There is a problem if you try to dealloc a partially initialized heap allocated type object. Because PyObject_GC_TRACK is not typically called until initialization is done, the gc_refs value is set to GC_UNTRACKED. In type_dealloc, it calls _PyObject_GC_UNTRACK which skips the check to see if it is GC_UNTRACKED. This patch fixes it so that it calls PyObject_GC_UnTrack to correctly handle this case.

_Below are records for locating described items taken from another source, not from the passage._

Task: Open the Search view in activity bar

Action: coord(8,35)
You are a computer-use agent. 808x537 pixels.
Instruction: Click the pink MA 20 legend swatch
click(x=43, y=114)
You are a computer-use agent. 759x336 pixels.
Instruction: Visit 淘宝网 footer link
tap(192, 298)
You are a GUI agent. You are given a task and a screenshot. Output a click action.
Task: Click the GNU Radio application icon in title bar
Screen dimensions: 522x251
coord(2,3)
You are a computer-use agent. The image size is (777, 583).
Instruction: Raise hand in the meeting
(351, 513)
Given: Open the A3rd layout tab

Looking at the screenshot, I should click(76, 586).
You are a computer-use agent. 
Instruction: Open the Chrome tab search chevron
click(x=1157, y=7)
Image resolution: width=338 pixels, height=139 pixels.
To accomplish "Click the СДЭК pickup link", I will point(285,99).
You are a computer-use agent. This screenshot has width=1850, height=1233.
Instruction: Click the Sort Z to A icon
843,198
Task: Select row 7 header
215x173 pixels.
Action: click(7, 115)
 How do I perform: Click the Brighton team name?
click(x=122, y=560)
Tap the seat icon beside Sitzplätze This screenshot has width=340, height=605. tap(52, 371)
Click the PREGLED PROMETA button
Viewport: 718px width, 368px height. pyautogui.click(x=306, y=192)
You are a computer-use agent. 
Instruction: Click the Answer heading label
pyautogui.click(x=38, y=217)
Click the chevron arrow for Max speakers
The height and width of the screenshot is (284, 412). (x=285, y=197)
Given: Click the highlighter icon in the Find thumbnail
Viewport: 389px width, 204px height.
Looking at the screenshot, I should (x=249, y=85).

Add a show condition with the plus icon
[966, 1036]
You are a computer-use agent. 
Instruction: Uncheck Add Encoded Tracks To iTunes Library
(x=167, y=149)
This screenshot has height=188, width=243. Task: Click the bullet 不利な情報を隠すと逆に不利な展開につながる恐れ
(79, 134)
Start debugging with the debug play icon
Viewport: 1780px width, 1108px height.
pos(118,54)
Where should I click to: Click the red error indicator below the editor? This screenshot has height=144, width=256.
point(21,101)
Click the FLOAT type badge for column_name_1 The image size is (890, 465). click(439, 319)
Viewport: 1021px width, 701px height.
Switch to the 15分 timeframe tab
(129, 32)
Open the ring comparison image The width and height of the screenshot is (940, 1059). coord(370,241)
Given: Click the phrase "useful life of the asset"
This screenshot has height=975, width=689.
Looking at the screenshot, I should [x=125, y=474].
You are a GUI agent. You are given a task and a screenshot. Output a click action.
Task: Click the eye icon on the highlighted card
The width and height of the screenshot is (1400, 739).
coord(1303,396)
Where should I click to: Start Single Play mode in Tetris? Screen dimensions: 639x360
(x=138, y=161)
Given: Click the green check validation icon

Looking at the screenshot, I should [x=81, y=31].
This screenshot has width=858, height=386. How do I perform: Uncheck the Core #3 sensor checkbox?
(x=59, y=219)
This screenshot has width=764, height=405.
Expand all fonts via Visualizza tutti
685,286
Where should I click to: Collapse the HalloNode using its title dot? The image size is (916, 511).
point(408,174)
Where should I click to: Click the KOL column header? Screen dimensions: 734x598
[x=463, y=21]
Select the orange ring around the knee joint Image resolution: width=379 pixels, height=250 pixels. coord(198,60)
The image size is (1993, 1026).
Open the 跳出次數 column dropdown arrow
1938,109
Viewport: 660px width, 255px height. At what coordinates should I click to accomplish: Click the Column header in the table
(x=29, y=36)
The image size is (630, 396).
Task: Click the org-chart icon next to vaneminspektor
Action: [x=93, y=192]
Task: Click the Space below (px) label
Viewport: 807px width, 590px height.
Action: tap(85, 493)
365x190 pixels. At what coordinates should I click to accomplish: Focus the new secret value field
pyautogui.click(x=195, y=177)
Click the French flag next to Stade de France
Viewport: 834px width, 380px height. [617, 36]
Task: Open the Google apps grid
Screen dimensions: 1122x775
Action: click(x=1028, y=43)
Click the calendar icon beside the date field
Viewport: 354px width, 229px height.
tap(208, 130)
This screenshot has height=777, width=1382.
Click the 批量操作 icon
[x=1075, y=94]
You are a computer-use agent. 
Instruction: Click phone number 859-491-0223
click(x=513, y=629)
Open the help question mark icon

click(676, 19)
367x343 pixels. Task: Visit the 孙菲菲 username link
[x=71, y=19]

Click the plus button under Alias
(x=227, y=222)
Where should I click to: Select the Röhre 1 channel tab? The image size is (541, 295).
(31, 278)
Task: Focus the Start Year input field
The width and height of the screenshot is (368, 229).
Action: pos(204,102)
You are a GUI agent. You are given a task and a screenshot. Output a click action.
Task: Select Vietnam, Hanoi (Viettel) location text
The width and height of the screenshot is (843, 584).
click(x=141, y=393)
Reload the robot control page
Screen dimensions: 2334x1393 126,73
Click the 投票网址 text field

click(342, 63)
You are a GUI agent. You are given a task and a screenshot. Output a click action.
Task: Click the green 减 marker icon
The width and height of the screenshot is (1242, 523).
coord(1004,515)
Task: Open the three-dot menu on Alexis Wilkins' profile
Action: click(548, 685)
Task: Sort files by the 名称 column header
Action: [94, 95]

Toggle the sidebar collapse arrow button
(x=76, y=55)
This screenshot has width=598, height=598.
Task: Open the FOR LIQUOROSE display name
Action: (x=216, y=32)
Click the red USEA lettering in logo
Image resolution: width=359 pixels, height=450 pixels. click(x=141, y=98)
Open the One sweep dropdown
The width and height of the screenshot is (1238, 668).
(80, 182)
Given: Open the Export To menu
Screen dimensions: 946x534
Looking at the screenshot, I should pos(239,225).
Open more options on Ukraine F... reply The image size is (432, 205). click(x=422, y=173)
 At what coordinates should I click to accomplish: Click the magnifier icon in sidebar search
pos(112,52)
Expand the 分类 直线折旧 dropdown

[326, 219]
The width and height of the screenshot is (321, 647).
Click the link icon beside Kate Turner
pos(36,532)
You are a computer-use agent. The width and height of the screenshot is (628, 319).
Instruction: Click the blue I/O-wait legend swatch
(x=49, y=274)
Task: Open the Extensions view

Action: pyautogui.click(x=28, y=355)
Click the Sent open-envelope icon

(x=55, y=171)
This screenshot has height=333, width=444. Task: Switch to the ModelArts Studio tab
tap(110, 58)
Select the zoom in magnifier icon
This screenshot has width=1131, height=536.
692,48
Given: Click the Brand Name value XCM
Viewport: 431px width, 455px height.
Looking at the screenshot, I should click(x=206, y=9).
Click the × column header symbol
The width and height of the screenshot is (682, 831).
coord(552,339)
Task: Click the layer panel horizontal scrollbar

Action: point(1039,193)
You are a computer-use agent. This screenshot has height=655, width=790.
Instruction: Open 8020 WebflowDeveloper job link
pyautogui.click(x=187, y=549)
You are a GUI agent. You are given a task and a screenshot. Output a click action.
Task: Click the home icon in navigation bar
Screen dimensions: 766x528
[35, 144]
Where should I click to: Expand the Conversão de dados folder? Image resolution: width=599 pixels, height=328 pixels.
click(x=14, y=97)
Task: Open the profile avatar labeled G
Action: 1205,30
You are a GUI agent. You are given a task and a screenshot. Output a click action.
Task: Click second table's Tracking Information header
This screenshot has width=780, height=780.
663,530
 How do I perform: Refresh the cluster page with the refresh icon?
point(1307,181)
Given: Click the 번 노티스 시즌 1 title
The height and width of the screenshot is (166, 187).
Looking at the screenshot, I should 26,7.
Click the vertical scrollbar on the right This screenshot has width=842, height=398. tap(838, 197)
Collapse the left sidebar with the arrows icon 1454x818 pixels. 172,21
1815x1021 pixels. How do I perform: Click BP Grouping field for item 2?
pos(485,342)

Logged In: YES user_id=31435 Well, it's not intended that type_dealloc be robust against insane objects. If you leave type->tp_base (etc, etc) in an insane (or uninitialized) state, type_dealloc may blow up too, or lead to arbitrary memory corruption. Why is the gc tracking status special? One way it's special is that it's a place we *can* stick a useful assert to warn you when you're passing an insane object to type_dealloc -- explicitly initializing the gc_refs member to the untracked state is one of the few pieces of initialization done by the gc malloc functions. The patch would disable that sanity check, so is unattractive on that count.
Logged In: YES user_id=393416 To be honest, I didn't realize that _PyObject_GC_TRACK was being called in PyType_GenericAlloc in the type_new() function. It was a problem with my code trying to make type objects. Just have to remember to call gc_track early on.